In the midst of their grinding suffering, Isaiah depicts a fresh and fertile world for the people:

‘People of Zion, you will live in Jerusalem and weep no more. He will be gracious to you when he hears your cry when he hears he will answer. When the Lord has given you the bread of suffering and the water of distress, he who is your teacher will hide no longer, and you will see your teacher with your own eyes. Upon every high mountain and lofty hill, there will be streams of running water’.

Isaiah has a poet’s delight in the beauty of the world and God’s presence shining through it. It invites us to thank God and pray for the renewal of the world.

In the Gospel story, Jesus sends out his disciples to preach the Gospel. ‘They are to proclaim the good news to people who lived a half-life.

‘When he saw the crowds he felt sorry for them because they were harassed and dejected, like sheep without a shepherd’.

He responds by sending his disciples out heal, give life and welcome:

‘As you go, proclaim that the kingdom of heaven is close at hand. Cure the sick, raise the dead, cleanse the lepers, cast out devils. You received without charge, give without charge.’

Jesus reminds us that faith is not merely in the mind. It is a profound hope for a full life and based in trust in a God who heals and waters our lives.
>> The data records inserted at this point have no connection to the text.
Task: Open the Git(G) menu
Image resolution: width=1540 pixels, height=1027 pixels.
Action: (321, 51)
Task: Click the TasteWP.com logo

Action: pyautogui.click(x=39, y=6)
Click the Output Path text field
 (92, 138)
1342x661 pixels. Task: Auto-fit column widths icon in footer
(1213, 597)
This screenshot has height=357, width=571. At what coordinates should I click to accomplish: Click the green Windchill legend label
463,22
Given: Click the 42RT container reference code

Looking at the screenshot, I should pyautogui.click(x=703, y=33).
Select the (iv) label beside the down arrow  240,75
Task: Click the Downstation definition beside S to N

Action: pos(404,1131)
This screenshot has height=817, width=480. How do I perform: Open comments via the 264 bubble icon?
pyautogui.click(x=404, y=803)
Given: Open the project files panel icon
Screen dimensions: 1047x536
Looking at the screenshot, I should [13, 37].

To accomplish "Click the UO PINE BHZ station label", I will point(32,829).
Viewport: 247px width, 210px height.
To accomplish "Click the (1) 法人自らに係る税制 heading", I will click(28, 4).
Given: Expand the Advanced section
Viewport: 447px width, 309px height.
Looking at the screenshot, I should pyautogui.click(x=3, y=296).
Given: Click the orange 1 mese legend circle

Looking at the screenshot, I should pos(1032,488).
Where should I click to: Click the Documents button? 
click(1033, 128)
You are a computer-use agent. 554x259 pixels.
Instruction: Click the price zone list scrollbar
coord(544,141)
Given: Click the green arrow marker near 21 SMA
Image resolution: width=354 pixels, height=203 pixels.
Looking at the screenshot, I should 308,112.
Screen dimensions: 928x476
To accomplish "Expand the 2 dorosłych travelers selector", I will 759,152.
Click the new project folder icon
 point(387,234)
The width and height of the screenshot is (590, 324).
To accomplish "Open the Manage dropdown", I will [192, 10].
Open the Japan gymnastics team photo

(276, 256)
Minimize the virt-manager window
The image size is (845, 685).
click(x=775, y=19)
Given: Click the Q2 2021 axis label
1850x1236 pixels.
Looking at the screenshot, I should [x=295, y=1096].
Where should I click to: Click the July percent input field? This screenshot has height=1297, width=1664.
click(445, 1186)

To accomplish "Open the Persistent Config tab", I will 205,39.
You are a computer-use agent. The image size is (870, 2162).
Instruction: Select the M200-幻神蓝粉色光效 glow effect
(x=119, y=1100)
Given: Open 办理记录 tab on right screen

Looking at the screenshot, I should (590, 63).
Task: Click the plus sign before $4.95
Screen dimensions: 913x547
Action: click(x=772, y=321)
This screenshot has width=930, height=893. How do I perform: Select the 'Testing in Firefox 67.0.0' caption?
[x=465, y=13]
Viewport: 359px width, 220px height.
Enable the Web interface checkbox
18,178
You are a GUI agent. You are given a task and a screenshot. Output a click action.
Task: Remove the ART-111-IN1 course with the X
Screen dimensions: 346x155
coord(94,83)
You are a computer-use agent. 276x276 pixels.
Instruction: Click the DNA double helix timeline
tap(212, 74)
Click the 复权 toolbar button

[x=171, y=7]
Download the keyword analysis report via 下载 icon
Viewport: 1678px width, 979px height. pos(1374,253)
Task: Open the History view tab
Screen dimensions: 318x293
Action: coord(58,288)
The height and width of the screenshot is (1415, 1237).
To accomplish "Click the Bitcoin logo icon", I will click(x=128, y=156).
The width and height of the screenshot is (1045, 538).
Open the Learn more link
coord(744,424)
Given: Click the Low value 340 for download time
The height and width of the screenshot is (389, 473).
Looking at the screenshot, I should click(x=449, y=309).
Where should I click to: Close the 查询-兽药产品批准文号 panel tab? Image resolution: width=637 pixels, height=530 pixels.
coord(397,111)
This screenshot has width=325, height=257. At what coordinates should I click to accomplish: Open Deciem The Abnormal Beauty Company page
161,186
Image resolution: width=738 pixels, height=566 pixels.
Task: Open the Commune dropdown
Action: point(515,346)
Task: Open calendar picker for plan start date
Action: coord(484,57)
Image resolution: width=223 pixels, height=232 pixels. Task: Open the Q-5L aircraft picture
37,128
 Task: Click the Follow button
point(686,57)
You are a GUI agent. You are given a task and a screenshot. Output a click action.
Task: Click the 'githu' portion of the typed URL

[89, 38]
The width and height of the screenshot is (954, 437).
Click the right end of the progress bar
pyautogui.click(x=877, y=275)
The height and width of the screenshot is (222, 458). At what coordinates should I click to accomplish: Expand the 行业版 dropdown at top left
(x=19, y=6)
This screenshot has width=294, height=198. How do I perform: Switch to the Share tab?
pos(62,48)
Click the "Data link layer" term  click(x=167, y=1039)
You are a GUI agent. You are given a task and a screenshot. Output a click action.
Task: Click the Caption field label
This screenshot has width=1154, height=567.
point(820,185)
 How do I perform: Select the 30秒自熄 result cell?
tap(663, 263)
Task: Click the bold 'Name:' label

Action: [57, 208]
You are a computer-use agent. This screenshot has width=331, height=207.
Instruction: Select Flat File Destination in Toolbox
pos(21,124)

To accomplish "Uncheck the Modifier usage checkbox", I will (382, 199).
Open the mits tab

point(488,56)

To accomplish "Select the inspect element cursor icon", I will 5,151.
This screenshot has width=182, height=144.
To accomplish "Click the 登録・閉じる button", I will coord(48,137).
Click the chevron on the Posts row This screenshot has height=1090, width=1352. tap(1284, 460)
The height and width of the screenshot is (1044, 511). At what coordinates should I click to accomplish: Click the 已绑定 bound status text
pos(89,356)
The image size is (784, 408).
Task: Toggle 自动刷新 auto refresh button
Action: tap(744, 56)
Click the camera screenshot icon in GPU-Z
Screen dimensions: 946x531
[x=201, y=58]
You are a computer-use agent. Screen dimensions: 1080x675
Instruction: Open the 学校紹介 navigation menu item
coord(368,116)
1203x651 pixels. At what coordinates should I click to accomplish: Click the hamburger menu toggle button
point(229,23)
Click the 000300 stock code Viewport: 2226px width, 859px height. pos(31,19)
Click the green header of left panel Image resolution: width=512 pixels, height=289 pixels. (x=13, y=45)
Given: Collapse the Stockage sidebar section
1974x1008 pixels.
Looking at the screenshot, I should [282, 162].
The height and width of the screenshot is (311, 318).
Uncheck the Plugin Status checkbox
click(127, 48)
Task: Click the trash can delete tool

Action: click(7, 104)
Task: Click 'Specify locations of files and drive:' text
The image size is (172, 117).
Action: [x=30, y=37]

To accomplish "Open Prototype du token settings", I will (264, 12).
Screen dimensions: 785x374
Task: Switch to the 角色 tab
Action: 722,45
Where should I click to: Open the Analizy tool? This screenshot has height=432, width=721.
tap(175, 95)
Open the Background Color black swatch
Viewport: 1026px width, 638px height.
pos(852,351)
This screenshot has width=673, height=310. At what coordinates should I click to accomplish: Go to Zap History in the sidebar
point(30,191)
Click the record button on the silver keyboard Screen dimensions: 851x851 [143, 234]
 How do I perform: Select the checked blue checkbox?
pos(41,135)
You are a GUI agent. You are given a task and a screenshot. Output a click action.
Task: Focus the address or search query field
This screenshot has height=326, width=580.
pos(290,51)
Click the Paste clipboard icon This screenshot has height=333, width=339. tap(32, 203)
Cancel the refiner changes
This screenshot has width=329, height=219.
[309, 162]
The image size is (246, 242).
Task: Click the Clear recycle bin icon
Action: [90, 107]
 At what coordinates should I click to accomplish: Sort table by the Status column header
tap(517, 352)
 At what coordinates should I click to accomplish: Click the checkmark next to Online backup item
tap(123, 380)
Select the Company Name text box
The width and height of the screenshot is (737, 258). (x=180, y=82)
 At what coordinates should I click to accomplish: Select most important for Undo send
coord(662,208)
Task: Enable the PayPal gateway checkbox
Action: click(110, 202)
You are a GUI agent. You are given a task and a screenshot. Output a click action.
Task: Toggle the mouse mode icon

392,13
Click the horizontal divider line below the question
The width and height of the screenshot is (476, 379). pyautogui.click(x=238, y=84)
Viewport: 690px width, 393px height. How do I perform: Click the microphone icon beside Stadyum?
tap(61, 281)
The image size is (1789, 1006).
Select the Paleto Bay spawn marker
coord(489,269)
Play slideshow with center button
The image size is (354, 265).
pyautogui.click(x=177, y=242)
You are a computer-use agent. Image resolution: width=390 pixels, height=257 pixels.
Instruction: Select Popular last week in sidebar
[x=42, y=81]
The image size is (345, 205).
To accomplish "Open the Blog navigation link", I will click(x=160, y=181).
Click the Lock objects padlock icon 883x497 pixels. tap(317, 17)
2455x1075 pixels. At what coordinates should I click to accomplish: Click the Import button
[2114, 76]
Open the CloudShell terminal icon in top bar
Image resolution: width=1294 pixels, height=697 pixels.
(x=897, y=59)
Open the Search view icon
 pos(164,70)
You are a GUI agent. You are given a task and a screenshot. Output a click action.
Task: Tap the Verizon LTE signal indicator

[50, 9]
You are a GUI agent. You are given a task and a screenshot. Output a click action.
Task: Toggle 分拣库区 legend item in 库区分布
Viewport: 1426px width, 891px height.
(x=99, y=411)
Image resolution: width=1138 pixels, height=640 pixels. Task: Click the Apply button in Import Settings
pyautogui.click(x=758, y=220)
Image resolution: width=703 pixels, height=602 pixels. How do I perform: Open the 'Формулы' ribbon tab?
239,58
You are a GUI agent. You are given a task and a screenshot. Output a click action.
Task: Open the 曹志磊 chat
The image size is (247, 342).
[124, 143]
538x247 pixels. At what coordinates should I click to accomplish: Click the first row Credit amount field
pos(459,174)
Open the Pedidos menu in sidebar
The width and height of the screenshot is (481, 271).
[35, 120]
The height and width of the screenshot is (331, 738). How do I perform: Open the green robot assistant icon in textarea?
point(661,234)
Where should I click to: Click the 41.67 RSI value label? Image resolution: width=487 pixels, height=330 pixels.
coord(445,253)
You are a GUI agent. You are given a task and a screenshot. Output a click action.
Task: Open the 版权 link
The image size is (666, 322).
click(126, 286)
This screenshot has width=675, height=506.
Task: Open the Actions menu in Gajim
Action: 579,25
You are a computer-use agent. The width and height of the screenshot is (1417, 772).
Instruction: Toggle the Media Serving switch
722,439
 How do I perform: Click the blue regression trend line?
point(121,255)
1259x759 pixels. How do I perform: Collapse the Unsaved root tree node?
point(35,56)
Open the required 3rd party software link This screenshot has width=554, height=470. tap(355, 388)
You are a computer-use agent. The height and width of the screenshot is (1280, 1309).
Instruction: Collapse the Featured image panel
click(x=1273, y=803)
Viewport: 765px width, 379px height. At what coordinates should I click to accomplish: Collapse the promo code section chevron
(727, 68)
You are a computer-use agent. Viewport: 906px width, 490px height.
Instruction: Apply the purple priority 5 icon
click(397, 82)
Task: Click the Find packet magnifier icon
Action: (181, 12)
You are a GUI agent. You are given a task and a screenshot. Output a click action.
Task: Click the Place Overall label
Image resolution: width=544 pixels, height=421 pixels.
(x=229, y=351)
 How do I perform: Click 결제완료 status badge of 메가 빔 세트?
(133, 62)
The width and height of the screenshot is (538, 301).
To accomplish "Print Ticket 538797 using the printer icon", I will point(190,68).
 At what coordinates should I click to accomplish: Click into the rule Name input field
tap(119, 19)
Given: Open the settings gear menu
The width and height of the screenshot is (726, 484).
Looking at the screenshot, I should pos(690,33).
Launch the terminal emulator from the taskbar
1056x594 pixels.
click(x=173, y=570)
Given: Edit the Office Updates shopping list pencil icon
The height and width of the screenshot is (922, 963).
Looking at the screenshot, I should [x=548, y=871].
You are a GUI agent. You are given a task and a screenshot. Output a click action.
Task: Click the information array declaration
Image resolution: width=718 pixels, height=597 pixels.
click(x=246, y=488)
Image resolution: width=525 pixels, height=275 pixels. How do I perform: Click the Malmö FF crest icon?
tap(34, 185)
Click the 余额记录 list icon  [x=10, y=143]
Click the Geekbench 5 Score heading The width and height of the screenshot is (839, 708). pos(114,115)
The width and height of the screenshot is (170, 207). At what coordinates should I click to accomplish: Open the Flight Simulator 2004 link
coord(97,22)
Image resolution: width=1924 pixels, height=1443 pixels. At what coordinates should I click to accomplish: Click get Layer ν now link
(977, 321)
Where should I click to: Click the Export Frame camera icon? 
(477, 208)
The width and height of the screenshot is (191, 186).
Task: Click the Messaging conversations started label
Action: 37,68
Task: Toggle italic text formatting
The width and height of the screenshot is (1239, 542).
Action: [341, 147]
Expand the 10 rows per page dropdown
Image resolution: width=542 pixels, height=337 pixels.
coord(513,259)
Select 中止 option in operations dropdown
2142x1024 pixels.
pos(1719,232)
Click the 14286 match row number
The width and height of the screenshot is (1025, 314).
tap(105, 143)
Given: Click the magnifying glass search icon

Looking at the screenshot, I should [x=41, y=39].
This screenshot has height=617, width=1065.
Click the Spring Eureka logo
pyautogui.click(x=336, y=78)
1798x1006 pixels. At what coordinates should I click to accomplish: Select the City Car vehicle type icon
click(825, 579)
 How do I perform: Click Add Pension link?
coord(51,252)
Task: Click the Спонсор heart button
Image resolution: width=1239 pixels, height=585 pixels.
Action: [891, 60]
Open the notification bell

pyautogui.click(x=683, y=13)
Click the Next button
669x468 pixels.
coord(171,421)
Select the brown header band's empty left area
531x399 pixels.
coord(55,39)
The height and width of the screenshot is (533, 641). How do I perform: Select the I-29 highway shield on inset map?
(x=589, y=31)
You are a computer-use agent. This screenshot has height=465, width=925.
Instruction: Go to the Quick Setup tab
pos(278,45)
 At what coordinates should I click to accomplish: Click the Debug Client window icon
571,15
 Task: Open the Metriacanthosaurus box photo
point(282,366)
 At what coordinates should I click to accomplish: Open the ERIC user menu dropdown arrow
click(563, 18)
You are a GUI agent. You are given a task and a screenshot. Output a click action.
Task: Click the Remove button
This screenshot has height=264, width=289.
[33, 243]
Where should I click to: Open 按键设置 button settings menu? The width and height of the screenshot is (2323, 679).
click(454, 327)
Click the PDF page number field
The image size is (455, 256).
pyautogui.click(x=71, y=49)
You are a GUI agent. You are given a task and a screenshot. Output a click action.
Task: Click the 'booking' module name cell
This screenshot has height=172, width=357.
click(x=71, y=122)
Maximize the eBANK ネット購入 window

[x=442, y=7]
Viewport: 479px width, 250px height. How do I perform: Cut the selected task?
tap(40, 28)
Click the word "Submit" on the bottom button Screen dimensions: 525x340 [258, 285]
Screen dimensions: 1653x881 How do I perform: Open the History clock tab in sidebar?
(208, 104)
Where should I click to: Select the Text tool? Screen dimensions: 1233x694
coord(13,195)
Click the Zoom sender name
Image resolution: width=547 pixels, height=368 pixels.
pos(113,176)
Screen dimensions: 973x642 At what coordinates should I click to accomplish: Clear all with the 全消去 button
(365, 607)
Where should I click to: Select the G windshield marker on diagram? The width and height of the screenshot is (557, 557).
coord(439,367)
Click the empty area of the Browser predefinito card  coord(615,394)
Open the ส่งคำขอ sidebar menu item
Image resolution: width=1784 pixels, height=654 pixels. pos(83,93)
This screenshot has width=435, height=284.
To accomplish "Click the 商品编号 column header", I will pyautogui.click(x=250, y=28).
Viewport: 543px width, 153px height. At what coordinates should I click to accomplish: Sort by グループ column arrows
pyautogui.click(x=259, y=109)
We pray for the healing of what has died within us.

Pope Francis emphasises the importance of appreciating our environment and thanking God for its beauty and richness. He also attends closely to the ways greed degrades the environment and stunts human beings and destroys the future. This reflects the despair that life offers no more than self and gain.

‘We must regain the conviction that we need one another, that we have a shared responsibility for others and the world, and that being good and decent is worth it. We have had enough of immorality and the mockery of ethics, goodness, faith and honesty. It is time to acknowledge that lighthearted superficiality has done us no good.’

We are invited to pray urgently for a vision of the goodness of our world and for trust in the God who heals and gives life to us and our world.